Reproduce the top of the data verbatim, through and including the line that contains "Click the completed Get".

══════════════════════════════

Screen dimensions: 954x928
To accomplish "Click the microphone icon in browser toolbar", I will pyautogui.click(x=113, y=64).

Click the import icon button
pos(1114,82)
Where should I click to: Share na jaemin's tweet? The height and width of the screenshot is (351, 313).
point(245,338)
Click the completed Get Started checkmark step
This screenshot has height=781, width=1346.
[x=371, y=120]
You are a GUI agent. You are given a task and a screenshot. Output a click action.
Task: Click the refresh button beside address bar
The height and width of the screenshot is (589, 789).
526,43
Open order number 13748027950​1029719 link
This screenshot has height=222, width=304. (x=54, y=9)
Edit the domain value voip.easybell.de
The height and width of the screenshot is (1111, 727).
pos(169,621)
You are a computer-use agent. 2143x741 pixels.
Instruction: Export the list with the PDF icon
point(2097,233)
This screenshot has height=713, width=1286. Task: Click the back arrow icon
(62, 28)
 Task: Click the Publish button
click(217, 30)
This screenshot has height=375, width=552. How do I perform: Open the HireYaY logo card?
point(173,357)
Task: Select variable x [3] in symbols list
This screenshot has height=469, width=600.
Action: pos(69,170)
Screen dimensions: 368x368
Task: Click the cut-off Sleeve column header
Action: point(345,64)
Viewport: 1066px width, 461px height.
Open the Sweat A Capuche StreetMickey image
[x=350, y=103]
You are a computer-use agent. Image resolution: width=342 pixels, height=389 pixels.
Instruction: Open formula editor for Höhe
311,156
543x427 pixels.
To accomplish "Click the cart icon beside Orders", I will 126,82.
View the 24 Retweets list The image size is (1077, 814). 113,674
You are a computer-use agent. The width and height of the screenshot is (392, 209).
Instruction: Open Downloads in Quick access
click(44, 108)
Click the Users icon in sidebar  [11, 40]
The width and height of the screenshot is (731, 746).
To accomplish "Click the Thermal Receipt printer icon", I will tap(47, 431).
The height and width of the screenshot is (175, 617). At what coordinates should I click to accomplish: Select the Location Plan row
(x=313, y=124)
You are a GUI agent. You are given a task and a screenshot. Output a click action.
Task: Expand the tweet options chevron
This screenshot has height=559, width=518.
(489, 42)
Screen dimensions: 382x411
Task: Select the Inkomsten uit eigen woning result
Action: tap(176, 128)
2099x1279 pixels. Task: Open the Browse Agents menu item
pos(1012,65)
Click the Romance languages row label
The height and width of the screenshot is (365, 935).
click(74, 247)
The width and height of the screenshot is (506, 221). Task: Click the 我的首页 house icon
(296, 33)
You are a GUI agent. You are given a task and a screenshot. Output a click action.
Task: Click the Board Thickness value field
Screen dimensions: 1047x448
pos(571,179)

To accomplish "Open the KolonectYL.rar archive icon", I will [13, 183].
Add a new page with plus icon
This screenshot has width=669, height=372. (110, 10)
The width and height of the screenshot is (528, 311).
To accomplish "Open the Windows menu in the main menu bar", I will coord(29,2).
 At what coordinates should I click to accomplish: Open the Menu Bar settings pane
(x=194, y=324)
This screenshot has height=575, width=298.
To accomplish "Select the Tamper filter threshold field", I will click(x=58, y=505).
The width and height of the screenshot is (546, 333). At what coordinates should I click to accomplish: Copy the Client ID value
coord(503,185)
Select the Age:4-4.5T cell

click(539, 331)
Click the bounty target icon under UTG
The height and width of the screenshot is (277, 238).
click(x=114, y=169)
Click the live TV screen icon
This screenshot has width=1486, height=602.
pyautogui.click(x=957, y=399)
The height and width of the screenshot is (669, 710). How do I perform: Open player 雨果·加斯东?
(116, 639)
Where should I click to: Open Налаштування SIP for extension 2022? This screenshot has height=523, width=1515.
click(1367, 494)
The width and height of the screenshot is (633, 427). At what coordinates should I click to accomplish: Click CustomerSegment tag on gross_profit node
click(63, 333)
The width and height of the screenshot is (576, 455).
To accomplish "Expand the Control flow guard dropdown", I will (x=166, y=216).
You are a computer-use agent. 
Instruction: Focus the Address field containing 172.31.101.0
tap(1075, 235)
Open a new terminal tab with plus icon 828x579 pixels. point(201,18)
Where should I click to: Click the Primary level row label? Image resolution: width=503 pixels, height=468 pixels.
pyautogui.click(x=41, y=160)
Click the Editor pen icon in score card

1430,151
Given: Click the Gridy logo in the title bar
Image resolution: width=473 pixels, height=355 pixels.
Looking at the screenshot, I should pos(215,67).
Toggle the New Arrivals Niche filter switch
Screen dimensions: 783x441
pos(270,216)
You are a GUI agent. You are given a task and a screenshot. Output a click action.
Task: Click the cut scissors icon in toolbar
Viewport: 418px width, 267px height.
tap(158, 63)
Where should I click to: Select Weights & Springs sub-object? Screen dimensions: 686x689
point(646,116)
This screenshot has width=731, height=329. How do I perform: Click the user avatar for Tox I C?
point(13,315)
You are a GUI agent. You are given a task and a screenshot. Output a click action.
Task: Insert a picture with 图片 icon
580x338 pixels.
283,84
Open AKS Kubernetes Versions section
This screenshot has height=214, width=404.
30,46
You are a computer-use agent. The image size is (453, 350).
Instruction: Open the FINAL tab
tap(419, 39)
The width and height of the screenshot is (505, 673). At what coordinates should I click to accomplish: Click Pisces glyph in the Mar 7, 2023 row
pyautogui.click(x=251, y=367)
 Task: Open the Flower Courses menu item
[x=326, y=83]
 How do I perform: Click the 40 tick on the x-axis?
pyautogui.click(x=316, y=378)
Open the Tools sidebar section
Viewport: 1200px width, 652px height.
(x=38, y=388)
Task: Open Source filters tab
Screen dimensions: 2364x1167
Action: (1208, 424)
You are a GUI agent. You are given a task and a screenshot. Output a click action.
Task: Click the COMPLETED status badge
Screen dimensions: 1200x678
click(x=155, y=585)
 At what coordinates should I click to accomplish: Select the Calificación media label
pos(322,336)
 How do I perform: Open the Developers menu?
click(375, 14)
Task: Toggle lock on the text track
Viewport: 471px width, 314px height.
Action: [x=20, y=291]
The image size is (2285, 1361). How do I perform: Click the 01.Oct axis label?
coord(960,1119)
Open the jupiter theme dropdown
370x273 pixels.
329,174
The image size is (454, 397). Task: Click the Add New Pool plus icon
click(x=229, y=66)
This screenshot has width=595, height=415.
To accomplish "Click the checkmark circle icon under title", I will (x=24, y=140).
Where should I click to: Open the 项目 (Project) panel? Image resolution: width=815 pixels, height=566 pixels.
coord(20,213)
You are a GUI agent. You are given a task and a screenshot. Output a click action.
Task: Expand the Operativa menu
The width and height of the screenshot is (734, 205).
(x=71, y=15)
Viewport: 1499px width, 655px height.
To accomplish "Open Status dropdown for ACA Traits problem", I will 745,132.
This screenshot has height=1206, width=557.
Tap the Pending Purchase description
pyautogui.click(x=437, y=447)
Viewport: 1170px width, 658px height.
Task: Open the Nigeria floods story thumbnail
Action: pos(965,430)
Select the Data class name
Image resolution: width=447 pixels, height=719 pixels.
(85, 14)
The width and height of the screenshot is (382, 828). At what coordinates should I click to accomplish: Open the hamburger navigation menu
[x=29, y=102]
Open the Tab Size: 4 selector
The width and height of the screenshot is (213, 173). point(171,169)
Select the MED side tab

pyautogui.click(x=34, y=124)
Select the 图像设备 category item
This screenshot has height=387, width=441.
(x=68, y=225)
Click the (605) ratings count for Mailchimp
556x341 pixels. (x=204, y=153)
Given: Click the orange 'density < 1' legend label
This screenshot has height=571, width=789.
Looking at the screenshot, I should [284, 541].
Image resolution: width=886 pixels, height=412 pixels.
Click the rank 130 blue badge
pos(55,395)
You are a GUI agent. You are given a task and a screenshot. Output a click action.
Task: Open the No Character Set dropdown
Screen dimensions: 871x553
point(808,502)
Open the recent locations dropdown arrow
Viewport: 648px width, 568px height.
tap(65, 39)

══════════════════════════════

#### [Response area]
Screen dimensions: 954x928
To accomplish "Click the microphone icon in browser toolbar", I will pyautogui.click(x=113, y=64).

Click the import icon button
pos(1114,82)
Where should I click to: Share na jaemin's tweet? The height and width of the screenshot is (351, 313).
point(245,338)
Click the completed Get Started checkmark step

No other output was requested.